2008 Butlins Mineworkers Championships - Postcard from Skegness


Skeggy has it all - except the Lower Section National Finals. How about it then?

Butlins redcoats
Happy smiley people: Butlins entertainment dispensers...
Picture: John Stirzaker

What do you think of this idea then? Butlins to host the Lower Section National Finals in the future? 

Good idea or not?

General agreement

There seemed to be general agreement that it was on the weekend from the vast majority of people we asked at Skegness.

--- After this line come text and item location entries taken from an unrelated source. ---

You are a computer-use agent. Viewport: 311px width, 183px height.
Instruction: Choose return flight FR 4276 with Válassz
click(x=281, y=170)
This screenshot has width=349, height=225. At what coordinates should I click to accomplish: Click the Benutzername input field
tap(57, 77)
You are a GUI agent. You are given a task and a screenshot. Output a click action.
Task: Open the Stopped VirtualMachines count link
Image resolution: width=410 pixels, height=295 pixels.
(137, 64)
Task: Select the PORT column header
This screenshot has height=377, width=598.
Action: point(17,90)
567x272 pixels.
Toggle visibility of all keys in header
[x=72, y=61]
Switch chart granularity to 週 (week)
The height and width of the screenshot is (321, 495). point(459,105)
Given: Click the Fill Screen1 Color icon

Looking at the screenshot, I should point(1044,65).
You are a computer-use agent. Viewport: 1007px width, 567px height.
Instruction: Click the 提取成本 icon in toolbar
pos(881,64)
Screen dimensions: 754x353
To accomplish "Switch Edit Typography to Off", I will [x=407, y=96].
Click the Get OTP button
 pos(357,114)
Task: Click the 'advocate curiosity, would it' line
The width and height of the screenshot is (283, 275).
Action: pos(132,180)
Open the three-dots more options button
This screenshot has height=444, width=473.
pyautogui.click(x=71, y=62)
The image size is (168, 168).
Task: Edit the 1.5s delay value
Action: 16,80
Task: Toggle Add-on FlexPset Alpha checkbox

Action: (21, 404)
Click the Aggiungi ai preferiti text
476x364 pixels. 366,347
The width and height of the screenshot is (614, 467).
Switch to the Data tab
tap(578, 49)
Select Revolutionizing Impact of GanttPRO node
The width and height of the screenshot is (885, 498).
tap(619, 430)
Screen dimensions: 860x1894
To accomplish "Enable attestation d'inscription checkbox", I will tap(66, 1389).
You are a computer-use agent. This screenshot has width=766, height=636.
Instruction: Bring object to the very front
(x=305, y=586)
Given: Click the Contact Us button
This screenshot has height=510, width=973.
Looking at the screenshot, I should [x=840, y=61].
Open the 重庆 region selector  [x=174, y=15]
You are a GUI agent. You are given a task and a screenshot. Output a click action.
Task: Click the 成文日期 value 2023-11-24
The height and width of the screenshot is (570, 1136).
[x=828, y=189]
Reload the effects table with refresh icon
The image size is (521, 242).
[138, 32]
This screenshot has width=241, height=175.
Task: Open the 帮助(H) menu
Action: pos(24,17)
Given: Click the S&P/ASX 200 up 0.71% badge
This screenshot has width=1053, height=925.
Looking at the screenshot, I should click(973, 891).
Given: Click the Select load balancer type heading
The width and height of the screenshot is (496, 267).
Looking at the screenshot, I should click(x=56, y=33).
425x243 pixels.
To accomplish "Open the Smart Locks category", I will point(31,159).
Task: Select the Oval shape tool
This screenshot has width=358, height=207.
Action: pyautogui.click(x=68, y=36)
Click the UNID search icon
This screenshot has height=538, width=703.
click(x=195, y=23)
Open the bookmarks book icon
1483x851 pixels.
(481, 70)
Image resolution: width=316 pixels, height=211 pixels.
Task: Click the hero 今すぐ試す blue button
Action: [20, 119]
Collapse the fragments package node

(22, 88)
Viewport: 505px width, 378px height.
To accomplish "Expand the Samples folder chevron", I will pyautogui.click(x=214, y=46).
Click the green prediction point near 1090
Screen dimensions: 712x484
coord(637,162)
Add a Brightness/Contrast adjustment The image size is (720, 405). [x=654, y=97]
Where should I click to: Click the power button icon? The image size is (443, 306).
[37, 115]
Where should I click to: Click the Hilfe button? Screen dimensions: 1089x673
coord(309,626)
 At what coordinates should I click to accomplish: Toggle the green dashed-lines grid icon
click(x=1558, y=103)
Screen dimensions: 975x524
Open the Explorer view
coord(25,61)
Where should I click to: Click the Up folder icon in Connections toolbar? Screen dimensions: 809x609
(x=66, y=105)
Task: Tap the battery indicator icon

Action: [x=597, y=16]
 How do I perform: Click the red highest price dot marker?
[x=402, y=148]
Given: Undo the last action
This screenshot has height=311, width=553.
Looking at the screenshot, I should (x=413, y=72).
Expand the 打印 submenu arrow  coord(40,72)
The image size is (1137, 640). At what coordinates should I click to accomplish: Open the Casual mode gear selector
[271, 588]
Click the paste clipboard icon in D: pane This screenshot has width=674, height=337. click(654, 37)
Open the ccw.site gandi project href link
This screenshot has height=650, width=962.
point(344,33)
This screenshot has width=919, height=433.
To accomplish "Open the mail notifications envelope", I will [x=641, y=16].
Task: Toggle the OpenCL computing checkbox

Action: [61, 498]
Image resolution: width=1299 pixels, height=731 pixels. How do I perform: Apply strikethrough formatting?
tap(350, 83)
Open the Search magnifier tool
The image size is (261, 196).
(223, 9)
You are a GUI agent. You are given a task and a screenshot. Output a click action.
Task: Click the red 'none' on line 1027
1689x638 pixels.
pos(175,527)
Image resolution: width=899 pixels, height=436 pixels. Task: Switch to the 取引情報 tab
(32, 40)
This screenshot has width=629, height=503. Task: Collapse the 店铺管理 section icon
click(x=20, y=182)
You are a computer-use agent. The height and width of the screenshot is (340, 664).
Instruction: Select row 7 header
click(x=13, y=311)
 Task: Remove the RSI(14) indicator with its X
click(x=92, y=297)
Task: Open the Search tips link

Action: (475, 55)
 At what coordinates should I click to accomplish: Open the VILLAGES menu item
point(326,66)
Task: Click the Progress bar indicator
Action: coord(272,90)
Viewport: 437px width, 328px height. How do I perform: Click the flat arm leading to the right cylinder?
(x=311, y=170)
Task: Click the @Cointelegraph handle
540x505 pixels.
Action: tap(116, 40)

Granted, they tended to the very people who were seemingly enjoying themselves by the bar at the time, but the Butlins resort does has everything Harrogate has to offer (although perhaps not the Lincolnshire equivalent of Betty’s Tea Rooms) and more.

You get to stay on a bespoke site, close to the venue you are going to play at; the accommodation is warm, clean and tidy; the food is good wholesome fare; you can upgrade your accommodation to cater for a little bit more luxury (the Gold apartments are very nice indeed) and is competitively priced.

The entertainment on offer at night is first rate and even geared towards the brass banders particular interests; the beer and refreshments are roughly the same price as you would find in the vast majority of watering holes in Harrogate; there is plenty for the kids to do and plenty of staff to look after them too; the prize money on offer is more than adequate; there are enough little venues dotted around for rehearsals – and most importantly, you get people in the halls to listen to the bands playing.

Professional organisation

Add to that the professional organisation headed by Steve Walker and his team from Butlins and Brian Eggleshaw and his helpers who make sure the contest rules etc are adhered too, and a weekend in Skegness in January or September come to that is not a bad place to be at all.

Skeggy is of course a bit of a bind to get to – but then again Harrogate isn’t exactly first stop off the motorway now is it either. Some people don’t like Butlins, but then again some people don’t like Harrogate. One thing is for certain though – Butlins does have an atmosphere – something that Harrogate at present sadly lacks.

Butlins has been spending a fair bit of dosh in recent years. £2 million on the Reds auditorium, with more money being poured into some of the ancillary venues in the coming months. People may have reservations about holding a major brass band contest here, but given that there was very nearly 80 bands catered for this weekend, a few more for the Nationals isn’t going to be too much of a problem. They now do it rather well.

Much to enjoy

Back to the contest weekend, and there was much to enjoy.

Friday night saw the Centre Stage venue packed to the rafters as Desford Colliery Band conducted by Russell Gray providing a bit of a fish and chip supper concert that was enjoyed by everyone. We say fish and chip as the music couldn’t have been appropriately titled if the MD had come on dressed in a souwester holding a bag of cod balls.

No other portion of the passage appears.